A novel by Mr. Saramago, “The Elephant’s Journey,” is to be published posthumously in English on Sept. 8 by Houghton Mifflin Harcourt.
Mr. Saramago was known almost as much for his unfaltering Communism as for his fiction. In later years he used his stature as a Nobel laureate to deliver lectures at international congresses around the world, accompanied by his wife, the Spanish journalist Pilar del Río. He described globalization as the new totalitarianism and lamented contemporary democracy’s failure to stem the increasing powers of multinational corporations.
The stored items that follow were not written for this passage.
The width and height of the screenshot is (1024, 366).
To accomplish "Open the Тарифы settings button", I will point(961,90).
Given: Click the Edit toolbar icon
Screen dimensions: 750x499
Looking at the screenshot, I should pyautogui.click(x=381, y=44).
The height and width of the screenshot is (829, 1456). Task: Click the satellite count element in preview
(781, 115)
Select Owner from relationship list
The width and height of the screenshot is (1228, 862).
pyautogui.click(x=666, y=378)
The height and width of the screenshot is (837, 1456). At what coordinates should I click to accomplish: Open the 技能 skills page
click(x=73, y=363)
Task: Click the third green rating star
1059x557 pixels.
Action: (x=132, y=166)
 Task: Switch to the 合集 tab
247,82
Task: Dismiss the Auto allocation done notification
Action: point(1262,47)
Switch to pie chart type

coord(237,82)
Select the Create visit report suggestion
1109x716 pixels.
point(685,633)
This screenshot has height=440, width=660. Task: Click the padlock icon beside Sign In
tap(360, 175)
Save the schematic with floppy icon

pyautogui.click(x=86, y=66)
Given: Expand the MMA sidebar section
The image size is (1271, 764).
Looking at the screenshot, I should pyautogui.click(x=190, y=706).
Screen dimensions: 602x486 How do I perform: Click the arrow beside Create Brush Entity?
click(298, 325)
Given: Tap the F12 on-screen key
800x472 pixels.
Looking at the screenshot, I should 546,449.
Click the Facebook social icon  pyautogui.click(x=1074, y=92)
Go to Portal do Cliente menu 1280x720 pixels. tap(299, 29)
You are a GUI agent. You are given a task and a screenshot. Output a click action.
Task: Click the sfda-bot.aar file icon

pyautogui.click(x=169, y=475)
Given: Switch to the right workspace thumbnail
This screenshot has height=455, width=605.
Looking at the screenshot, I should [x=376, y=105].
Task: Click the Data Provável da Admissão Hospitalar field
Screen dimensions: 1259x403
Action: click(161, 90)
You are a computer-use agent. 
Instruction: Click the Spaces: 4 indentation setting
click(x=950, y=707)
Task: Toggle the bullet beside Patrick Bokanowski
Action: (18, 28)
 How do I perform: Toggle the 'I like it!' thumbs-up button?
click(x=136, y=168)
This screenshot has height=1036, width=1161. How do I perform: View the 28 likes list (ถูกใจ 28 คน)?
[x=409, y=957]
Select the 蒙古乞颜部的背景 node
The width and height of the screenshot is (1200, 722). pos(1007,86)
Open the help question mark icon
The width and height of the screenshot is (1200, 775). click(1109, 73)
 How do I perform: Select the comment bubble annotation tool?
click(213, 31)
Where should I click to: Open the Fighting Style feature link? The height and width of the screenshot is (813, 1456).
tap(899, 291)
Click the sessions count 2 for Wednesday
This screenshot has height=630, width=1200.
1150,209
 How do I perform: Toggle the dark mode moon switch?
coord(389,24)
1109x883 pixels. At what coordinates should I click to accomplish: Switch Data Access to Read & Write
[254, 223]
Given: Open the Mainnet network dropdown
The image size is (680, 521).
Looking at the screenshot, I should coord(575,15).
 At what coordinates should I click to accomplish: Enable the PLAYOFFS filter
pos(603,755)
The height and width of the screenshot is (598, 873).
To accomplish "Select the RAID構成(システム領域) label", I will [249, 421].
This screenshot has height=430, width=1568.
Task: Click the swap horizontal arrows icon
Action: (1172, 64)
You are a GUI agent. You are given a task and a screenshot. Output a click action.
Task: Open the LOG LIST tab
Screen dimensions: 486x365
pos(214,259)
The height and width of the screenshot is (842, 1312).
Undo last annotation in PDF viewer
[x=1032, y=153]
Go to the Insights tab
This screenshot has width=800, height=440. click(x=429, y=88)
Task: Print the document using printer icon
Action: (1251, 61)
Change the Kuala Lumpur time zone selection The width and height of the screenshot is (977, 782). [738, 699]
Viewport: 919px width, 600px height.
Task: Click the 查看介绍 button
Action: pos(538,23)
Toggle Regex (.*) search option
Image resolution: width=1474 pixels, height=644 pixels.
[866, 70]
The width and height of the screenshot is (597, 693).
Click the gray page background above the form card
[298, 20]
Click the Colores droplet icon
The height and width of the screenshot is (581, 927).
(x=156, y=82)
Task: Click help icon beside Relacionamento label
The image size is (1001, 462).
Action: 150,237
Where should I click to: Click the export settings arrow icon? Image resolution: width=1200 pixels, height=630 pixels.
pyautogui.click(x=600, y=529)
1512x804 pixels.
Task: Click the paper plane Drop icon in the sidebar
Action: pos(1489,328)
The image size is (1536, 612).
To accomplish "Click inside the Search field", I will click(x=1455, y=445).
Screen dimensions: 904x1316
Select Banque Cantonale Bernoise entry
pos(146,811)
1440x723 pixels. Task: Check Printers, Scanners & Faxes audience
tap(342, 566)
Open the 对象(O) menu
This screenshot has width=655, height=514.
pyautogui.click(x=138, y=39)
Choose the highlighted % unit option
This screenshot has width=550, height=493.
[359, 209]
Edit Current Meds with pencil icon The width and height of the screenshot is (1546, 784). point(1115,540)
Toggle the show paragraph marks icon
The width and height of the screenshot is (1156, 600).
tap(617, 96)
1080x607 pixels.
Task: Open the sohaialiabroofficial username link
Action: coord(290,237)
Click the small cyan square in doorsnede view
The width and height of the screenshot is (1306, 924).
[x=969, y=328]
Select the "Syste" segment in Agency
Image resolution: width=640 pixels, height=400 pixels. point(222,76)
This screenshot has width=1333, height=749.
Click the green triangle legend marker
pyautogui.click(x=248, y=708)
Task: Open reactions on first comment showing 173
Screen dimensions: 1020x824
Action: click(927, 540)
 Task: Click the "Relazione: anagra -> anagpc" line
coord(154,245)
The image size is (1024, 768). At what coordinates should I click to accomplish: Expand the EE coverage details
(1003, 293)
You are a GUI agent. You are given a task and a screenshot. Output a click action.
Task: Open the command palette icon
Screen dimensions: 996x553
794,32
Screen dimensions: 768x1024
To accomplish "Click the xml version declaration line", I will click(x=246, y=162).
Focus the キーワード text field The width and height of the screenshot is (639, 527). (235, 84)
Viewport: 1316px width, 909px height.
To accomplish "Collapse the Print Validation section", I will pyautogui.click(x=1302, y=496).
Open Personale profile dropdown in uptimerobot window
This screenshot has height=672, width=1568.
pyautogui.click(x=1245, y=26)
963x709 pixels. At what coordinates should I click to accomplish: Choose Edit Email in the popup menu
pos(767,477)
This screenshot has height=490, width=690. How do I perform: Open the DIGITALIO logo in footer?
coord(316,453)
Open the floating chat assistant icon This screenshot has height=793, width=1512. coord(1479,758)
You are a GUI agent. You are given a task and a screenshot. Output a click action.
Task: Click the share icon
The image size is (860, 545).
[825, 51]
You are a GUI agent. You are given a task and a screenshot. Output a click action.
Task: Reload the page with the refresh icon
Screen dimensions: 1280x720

To many Americans, Mr. Saramago’s name is associated with a statement he made while touring the West Bank in 2002, when he compared Israel’s treatment of Palestinians to the Holocaust.
As a professional novelist, Mr. Saramago was a late bloomer. A first novel, published when he was 23, was followed by 30 years of silence. He became a full-time writer only in his late 50s, after working variously as a garage mechanic, a welfare agency bureaucrat, a printing production manager, a proofreader, a translator and a newspaper columnist.
In 1975, a countercoup overthrew Portugal’s Communist-led revolution of the previous year, and Mr. Saramago was fired as deputy editor of the Lisbon newspaper Diário de Noticias. Overnight, along with other prominent leftists, he became virtually unemployable.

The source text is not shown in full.